Task details: When the line containing "Switch to the" is reached, include it and end there; set down verbatim every line before it, starting at the top of the records.

Items from a data source:
- - - - -

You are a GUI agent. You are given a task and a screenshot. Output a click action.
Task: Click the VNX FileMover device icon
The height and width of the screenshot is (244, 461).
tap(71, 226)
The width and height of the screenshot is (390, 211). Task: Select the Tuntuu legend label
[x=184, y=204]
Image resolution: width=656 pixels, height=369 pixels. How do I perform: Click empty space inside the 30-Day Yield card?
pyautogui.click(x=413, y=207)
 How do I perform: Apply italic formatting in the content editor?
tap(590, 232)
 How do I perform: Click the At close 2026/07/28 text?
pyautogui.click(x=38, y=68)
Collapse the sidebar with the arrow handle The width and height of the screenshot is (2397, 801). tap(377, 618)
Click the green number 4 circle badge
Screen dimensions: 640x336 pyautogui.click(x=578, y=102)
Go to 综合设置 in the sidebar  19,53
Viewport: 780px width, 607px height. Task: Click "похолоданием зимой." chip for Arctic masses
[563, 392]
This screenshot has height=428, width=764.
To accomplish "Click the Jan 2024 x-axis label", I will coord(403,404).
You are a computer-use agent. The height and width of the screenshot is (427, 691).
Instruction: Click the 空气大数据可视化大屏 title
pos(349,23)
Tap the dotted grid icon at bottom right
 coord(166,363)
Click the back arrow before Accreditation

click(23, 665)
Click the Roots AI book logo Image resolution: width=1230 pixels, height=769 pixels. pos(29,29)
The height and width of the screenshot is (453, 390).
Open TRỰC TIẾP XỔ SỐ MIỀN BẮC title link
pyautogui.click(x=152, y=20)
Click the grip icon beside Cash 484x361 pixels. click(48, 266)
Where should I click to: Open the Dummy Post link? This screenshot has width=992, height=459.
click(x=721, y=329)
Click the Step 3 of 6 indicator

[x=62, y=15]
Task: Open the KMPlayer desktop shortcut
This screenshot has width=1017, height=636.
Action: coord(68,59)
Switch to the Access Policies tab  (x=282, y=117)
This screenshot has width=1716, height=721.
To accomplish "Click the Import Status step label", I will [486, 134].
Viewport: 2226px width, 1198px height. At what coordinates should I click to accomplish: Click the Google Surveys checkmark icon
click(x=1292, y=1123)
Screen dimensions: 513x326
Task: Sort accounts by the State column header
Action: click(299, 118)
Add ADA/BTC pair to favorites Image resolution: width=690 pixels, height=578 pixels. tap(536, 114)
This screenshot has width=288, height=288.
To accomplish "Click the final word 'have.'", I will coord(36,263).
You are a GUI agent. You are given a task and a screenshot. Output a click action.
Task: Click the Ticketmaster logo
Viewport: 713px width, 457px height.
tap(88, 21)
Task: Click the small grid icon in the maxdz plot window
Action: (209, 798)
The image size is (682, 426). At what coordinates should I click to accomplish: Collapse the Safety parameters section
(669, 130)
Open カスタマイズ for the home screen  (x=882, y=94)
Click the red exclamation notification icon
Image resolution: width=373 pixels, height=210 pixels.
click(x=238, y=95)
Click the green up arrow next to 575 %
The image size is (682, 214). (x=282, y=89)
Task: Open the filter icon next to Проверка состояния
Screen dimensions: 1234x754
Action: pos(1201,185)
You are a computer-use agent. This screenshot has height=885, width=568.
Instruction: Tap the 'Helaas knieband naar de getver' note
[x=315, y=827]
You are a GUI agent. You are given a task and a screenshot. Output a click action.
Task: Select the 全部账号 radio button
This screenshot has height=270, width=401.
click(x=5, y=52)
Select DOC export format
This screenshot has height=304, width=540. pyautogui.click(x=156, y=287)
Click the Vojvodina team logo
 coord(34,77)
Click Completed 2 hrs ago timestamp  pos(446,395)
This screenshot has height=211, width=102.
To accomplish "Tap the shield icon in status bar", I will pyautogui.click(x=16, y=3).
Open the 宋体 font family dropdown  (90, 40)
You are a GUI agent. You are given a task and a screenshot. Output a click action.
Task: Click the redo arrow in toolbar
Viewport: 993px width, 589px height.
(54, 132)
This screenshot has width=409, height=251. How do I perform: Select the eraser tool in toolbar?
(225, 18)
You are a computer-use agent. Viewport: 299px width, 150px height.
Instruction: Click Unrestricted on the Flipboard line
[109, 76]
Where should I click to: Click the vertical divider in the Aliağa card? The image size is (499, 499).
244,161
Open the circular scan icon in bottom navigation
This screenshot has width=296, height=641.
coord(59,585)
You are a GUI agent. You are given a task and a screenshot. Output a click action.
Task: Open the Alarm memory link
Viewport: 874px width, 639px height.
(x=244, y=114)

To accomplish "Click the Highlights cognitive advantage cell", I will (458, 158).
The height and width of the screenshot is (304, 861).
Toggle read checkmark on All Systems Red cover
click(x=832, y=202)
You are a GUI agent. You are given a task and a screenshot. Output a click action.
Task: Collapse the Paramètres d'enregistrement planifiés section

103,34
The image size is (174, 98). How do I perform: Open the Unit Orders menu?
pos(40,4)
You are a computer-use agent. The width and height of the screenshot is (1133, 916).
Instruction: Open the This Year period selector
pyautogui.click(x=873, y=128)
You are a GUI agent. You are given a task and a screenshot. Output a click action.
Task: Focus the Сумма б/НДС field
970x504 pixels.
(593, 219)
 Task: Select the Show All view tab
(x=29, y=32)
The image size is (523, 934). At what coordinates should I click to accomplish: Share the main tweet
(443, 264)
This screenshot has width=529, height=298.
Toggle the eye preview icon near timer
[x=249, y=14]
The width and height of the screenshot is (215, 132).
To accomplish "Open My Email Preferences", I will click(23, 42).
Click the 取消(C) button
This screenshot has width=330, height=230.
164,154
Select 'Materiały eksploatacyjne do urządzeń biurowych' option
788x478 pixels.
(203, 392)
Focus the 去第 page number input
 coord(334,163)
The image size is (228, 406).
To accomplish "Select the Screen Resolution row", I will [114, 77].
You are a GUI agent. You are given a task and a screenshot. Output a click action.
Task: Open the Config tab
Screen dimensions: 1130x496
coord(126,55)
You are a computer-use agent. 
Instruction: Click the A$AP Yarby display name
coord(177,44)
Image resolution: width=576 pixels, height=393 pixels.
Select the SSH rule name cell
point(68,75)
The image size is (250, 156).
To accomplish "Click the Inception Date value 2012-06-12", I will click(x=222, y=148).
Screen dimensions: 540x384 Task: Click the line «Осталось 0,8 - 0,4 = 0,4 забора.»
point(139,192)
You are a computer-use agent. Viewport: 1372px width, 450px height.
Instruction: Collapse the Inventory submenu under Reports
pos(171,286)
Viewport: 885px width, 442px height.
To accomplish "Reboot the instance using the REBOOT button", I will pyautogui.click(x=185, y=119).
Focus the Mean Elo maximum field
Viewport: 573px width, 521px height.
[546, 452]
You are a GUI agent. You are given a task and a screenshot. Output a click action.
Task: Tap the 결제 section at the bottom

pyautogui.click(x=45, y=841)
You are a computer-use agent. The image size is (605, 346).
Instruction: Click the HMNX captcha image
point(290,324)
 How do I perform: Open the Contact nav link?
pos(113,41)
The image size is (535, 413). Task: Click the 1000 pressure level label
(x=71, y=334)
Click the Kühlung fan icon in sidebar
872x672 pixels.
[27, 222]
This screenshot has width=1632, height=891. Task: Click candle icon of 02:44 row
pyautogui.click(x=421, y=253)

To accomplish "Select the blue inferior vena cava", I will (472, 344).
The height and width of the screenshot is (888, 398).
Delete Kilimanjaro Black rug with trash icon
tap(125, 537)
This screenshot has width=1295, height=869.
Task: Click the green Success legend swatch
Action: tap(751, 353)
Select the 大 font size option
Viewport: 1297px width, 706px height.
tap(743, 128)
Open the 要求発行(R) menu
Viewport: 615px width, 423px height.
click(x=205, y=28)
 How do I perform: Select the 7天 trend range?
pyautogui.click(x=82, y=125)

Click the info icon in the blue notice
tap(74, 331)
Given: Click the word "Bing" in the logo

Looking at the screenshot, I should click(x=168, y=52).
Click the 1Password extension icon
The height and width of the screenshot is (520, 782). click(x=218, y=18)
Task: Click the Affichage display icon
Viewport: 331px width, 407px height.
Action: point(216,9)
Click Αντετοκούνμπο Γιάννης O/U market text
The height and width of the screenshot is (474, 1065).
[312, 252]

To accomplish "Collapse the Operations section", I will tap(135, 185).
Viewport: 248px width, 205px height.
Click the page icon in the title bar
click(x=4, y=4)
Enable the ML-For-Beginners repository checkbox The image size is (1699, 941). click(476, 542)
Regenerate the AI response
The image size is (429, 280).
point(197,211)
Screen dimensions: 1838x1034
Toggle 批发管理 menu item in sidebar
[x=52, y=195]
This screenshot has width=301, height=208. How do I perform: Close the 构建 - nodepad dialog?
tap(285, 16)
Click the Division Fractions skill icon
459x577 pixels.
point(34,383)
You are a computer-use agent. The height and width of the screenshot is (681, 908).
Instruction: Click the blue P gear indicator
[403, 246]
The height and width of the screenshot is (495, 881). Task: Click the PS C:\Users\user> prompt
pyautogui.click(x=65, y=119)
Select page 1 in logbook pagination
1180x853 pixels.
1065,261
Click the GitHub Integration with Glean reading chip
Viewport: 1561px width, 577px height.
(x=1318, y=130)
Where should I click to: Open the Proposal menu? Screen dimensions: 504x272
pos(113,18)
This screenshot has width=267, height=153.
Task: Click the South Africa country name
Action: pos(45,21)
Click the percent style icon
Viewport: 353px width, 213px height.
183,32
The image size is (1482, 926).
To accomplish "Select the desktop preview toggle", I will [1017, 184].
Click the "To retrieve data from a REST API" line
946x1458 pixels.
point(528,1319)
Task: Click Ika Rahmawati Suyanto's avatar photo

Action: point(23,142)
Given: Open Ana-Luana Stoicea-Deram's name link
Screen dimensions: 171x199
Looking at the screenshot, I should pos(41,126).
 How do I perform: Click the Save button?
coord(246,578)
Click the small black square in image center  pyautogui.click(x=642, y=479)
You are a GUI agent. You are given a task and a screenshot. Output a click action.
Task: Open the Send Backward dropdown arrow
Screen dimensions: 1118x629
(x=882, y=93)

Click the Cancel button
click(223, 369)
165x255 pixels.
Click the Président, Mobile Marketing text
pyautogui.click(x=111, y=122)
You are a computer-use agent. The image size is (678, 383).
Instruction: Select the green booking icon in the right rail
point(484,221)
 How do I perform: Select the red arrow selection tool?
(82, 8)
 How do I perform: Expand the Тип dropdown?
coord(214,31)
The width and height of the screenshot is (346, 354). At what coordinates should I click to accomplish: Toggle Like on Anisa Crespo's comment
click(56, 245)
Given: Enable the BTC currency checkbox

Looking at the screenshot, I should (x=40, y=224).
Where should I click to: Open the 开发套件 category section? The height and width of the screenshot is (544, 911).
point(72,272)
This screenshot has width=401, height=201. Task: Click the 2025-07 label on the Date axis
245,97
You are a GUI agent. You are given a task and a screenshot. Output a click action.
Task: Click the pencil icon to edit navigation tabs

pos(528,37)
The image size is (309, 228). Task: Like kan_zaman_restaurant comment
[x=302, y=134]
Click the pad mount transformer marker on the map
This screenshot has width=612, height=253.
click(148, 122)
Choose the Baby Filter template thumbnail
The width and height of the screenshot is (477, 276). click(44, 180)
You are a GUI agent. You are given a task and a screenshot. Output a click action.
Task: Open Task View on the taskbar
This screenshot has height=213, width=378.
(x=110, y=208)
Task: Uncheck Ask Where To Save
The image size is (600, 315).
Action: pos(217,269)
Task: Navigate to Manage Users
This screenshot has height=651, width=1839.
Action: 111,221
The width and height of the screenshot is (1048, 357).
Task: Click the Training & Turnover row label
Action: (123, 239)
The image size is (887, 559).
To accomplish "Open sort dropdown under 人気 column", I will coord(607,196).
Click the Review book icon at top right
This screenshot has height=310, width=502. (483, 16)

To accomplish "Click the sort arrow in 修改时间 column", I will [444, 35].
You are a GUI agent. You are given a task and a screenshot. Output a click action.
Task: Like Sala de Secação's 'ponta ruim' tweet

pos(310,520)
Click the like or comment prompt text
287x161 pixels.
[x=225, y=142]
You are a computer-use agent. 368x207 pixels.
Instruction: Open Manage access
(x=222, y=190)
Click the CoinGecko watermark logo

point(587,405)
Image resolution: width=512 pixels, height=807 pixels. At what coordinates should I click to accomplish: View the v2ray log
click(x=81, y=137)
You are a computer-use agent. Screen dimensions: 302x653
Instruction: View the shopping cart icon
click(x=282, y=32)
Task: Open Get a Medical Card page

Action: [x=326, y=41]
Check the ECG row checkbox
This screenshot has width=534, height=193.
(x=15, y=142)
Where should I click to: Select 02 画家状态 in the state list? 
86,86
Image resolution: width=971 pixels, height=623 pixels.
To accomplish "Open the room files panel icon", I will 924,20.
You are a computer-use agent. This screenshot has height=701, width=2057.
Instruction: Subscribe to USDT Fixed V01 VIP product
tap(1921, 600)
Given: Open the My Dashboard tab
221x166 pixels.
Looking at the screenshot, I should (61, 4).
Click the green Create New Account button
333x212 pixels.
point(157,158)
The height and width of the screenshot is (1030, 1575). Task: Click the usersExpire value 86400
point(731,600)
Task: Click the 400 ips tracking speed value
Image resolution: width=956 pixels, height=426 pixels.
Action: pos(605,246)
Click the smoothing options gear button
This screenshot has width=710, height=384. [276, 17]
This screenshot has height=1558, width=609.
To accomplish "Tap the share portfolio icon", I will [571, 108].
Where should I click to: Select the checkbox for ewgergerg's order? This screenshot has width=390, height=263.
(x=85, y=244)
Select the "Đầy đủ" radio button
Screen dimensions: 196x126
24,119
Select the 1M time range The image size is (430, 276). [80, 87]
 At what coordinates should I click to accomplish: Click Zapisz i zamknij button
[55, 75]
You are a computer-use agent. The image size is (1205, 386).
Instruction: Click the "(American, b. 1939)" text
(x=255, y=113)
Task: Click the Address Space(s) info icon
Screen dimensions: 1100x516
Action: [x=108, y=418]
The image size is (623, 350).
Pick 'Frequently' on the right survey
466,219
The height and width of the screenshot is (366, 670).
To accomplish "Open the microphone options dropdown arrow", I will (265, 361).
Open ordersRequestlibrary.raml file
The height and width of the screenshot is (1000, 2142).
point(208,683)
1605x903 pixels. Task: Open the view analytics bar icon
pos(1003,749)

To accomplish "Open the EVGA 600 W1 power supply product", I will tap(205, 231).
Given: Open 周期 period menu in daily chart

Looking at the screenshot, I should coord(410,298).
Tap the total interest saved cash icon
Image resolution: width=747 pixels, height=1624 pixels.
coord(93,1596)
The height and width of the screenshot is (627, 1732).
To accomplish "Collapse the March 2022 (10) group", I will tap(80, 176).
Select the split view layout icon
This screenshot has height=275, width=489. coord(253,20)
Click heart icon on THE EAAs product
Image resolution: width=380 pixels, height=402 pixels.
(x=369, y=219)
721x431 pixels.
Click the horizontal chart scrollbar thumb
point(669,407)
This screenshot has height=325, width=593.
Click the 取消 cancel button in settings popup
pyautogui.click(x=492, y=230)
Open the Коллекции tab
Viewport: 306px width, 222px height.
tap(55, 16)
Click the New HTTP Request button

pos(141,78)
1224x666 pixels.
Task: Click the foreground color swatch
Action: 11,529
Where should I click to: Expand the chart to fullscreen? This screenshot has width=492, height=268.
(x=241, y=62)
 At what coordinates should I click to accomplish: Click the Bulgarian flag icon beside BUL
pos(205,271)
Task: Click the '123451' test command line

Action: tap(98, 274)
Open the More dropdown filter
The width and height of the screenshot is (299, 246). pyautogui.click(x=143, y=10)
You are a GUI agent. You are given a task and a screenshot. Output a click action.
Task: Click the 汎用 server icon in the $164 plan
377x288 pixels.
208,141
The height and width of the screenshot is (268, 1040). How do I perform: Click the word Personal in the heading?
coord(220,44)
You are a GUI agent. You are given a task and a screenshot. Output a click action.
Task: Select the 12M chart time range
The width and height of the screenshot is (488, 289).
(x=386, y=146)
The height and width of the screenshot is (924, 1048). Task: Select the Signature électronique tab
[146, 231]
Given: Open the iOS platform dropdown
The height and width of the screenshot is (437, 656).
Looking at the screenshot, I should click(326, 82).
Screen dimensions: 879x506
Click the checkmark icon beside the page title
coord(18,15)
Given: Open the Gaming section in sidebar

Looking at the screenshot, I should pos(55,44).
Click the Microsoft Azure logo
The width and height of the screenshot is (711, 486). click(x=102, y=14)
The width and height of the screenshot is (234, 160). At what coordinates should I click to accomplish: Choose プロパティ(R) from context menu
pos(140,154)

- - - - -

Answer to the exercise:
You are a GUI agent. You are given a task and a screenshot. Output a click action.
Task: Click the VNX FileMover device icon
The height and width of the screenshot is (244, 461).
tap(71, 226)
The width and height of the screenshot is (390, 211). Task: Select the Tuntuu legend label
[x=184, y=204]
Image resolution: width=656 pixels, height=369 pixels. How do I perform: Click empty space inside the 30-Day Yield card?
pyautogui.click(x=413, y=207)
 How do I perform: Apply italic formatting in the content editor?
tap(590, 232)
 How do I perform: Click the At close 2026/07/28 text?
pyautogui.click(x=38, y=68)
Collapse the sidebar with the arrow handle The width and height of the screenshot is (2397, 801). tap(377, 618)
Click the green number 4 circle badge
Screen dimensions: 640x336 pyautogui.click(x=578, y=102)
Go to 综合设置 in the sidebar  19,53
Viewport: 780px width, 607px height. Task: Click "похолоданием зимой." chip for Arctic masses
[563, 392]
This screenshot has height=428, width=764.
To accomplish "Click the Jan 2024 x-axis label", I will coord(403,404).
You are a computer-use agent. The height and width of the screenshot is (427, 691).
Instruction: Click the 空气大数据可视化大屏 title
pos(349,23)
Tap the dotted grid icon at bottom right
 coord(166,363)
Click the back arrow before Accreditation

click(23, 665)
Click the Roots AI book logo Image resolution: width=1230 pixels, height=769 pixels. pos(29,29)
The height and width of the screenshot is (453, 390).
Open TRỰC TIẾP XỔ SỐ MIỀN BẮC title link
pyautogui.click(x=152, y=20)
Click the grip icon beside Cash 484x361 pixels. click(48, 266)
Where should I click to: Open the Dummy Post link? This screenshot has width=992, height=459.
click(x=721, y=329)
Click the Step 3 of 6 indicator

[x=62, y=15]
Task: Open the KMPlayer desktop shortcut
This screenshot has width=1017, height=636.
Action: coord(68,59)
Switch to the Access Policies tab  (x=282, y=117)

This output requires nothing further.